I know this is probably far to late to help @Lucas out but hopefully someone else can get some value from it.
My team was in a situation recently that required us to push an update to a remote device that would shut down the unit or reboot it without physical access such that adding a script as suggested above was not doable.
The solution that worked for us was to us the dbus python library:
https://github.com/toradex/torizon-samples/tree/bullseye/dbus/python
In your module Dockerfile, add this:
RUN apt-get -q -y update && apt-get -q -y install dbus libdbus-1-dev build-essential libglib2.0 libglib2.0-dev && rm -rf /var/lib/apt/lists/*
RUN python3 -m pip install --upgrade pip && python3 -m pip install dbus-python
And it's important to add this to your deployment manifest:
"createOptions": {
"HostConfig": {
"Privileged": true,
"Binds": [
"/var/run/dbus:/var/run/dbus",
"/usr/share/dbus-1/services:/usr/share/dbus-1/services"
]
}
}
Finally, inside your Python module, you can reboot or shutdown like this:
def handle_event():
try:
bus = dbus.SystemBus()
proxy = bus.get_object('org.freedesktop.systemd1',
'/org/freedesktop/systemd1')
props = dbus.Interface(proxy, "org.freedesktop.DBus.Properties")

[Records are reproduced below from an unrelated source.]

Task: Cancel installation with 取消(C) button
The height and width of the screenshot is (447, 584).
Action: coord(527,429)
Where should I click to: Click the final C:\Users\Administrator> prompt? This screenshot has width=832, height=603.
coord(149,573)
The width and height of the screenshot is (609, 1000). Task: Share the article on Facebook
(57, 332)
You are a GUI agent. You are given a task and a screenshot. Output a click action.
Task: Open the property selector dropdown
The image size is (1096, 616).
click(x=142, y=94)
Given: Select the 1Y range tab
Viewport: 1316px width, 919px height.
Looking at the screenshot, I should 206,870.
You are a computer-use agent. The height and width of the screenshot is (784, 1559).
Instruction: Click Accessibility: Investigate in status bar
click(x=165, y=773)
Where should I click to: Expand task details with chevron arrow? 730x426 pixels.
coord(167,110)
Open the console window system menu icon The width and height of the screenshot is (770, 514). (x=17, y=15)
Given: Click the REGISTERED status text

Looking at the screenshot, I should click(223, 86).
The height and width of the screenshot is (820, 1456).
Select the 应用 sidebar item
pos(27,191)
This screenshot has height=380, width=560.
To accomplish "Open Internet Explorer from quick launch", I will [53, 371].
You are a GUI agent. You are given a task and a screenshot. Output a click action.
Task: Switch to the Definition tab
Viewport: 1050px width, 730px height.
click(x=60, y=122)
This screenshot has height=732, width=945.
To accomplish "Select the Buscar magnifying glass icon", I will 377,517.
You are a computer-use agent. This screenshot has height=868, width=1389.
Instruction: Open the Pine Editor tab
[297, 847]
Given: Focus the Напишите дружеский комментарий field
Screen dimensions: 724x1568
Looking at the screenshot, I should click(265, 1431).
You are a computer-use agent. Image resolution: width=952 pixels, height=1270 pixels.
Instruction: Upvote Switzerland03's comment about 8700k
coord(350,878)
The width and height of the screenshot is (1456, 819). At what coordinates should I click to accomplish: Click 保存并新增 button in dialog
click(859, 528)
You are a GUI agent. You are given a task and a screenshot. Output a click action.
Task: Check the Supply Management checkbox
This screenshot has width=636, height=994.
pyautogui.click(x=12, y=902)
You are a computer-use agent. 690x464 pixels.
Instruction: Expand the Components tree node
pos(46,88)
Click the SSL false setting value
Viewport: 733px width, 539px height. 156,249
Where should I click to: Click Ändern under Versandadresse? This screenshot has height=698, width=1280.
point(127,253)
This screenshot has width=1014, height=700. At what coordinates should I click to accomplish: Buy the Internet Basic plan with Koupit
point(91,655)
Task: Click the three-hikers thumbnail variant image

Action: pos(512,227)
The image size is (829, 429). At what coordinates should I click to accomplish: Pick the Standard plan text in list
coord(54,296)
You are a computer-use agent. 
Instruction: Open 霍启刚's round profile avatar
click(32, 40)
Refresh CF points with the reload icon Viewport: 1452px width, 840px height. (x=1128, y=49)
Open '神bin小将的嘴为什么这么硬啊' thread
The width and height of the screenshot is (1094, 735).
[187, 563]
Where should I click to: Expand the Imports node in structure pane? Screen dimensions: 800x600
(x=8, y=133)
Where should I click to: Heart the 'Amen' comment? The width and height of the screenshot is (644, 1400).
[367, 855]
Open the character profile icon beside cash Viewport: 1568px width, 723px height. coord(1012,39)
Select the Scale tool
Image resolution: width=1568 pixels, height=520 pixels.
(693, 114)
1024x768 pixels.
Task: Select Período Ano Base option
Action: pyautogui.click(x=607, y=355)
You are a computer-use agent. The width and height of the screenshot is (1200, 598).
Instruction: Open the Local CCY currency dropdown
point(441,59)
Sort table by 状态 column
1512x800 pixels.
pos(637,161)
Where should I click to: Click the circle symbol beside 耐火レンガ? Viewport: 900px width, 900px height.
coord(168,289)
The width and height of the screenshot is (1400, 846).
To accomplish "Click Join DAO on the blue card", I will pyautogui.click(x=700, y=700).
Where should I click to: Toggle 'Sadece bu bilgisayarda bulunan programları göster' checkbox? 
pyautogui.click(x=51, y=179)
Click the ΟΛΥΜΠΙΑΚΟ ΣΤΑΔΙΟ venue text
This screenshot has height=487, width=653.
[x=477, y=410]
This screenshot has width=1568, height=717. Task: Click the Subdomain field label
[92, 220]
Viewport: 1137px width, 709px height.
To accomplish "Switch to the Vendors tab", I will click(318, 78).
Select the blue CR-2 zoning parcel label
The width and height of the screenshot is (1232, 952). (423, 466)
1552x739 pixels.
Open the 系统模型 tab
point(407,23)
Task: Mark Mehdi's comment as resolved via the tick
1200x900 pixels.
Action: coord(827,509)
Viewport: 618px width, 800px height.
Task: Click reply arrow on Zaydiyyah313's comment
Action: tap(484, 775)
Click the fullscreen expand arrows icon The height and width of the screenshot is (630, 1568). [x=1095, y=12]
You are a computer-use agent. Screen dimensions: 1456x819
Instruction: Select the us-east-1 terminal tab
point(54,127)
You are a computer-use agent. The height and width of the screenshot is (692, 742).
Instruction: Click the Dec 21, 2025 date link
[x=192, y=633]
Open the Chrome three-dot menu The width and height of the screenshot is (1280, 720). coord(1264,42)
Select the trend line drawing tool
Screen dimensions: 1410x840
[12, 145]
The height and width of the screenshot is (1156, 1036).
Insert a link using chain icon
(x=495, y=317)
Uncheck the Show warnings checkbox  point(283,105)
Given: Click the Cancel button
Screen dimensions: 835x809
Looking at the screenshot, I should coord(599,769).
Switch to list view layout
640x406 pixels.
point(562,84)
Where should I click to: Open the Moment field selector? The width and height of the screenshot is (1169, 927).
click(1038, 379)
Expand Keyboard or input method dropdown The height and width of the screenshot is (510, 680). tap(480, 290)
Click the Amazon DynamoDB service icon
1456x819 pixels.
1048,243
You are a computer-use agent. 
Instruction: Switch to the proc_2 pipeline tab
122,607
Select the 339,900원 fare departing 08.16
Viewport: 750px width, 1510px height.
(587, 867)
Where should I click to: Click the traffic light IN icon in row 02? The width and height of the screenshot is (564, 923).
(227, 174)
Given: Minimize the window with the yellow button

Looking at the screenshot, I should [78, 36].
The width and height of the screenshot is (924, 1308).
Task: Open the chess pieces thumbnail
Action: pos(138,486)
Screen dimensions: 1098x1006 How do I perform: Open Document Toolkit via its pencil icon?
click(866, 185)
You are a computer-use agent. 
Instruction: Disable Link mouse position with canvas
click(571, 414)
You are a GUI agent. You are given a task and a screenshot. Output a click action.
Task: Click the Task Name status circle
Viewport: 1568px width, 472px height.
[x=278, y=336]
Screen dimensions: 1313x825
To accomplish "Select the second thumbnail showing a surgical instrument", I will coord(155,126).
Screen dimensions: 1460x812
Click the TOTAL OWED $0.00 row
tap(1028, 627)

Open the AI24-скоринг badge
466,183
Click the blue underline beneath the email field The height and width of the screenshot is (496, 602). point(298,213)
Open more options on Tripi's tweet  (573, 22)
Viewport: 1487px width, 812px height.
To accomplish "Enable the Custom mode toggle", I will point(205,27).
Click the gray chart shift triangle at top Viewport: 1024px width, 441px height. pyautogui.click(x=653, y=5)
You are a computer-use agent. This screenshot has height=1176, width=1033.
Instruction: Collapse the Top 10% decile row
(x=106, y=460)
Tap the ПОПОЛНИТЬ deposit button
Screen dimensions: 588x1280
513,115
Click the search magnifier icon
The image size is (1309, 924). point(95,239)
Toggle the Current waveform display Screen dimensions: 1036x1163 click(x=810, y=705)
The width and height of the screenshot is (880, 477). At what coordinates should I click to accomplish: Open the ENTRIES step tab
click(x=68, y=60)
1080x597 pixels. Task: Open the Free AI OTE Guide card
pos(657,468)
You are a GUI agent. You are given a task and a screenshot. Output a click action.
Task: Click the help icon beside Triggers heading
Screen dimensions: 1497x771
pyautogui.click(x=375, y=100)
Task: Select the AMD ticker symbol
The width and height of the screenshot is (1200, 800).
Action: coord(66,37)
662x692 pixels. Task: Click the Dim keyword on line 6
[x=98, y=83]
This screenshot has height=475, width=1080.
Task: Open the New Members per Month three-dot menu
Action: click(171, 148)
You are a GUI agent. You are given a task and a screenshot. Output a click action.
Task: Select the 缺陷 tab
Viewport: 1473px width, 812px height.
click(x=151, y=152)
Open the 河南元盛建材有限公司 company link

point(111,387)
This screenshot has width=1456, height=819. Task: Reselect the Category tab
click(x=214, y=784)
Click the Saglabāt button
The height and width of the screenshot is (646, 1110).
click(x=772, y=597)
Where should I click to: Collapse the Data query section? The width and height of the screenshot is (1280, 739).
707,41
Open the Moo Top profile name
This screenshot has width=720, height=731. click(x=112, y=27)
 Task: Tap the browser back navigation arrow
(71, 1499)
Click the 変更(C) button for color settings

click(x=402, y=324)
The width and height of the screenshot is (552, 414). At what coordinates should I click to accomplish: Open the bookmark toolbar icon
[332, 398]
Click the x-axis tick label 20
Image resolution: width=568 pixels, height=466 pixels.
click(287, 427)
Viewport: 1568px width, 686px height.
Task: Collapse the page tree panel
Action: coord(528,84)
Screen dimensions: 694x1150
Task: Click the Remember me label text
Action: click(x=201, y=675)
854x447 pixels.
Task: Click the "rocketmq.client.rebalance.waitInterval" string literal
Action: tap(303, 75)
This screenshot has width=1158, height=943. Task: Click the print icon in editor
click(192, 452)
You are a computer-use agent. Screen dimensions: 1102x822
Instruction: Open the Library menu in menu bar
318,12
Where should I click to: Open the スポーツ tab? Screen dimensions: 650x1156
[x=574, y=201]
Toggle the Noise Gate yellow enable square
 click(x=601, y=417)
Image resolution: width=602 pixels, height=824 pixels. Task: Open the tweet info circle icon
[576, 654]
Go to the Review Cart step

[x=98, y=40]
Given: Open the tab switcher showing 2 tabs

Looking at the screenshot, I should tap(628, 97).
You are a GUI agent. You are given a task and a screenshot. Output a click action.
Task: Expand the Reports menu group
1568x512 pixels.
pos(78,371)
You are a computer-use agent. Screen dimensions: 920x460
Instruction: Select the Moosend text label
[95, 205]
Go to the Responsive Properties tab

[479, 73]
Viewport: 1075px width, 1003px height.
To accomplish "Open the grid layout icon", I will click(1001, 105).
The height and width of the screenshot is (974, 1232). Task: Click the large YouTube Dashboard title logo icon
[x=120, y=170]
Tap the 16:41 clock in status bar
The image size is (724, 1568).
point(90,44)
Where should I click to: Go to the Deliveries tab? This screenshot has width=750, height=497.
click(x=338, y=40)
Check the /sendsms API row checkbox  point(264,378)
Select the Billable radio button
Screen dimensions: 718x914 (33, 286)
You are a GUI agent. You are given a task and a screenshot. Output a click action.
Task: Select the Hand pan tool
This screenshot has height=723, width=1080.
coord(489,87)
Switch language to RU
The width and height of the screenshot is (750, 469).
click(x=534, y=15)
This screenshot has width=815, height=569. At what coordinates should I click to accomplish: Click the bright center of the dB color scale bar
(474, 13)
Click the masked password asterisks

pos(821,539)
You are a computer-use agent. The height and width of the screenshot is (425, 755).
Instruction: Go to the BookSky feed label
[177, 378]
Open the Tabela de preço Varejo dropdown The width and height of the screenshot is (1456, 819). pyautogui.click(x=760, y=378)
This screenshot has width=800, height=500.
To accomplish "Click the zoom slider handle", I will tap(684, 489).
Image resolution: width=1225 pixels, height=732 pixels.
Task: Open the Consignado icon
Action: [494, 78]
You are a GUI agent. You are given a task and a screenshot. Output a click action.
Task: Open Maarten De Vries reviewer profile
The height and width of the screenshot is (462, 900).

print(str(props.GetAll("org.freedesktop.systemd1.Manager")["Version"]))
manager = dbus.Interface(proxy, "org.freedesktop.systemd1.Manager")
manager.PowerOff() # or manager.Reboot()
except Exception as e:
print('Error handling reboot: ', e)
This worked for us as we couldn't find a os.system() based approach that would work.